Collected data
##############################

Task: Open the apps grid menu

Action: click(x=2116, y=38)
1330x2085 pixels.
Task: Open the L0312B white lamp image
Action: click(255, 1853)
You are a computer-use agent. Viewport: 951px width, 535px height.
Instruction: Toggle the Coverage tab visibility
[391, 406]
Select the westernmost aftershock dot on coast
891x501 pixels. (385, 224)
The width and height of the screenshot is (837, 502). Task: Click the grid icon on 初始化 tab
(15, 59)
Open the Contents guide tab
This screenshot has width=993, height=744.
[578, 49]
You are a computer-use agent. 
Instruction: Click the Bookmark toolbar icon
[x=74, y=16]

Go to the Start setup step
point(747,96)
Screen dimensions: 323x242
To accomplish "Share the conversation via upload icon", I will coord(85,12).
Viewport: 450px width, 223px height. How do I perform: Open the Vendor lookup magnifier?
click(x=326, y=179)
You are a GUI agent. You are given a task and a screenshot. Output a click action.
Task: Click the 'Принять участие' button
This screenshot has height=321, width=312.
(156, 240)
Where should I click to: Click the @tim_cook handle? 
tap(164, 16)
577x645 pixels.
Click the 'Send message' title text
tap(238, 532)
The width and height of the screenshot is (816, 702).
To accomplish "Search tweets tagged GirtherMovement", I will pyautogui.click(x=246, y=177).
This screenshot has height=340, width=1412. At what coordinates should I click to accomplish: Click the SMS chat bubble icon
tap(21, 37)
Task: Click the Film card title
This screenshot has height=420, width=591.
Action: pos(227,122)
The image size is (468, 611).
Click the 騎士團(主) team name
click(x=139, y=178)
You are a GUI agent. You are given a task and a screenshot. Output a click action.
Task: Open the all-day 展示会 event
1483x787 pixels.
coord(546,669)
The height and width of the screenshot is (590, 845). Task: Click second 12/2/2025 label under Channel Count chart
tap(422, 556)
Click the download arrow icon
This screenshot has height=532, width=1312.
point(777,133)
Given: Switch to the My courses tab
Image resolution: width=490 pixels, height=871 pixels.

##############################

WORK REQUEST:
Will you return exactly the lines above from the one with "Viewport: 450px width, 223px" down to the one with "Task: Click the Film card title", counting both as part of the range?

OUTPUT:
Viewport: 450px width, 223px height. How do I perform: Open the Vendor lookup magnifier?
click(x=326, y=179)
You are a GUI agent. You are given a task and a screenshot. Output a click action.
Task: Click the 'Принять участие' button
This screenshot has height=321, width=312.
(156, 240)
Where should I click to: Click the @tim_cook handle? 
tap(164, 16)
577x645 pixels.
Click the 'Send message' title text
tap(238, 532)
The width and height of the screenshot is (816, 702).
To accomplish "Search tweets tagged GirtherMovement", I will pyautogui.click(x=246, y=177).
This screenshot has height=340, width=1412. At what coordinates should I click to accomplish: Click the SMS chat bubble icon
tap(21, 37)
Task: Click the Film card title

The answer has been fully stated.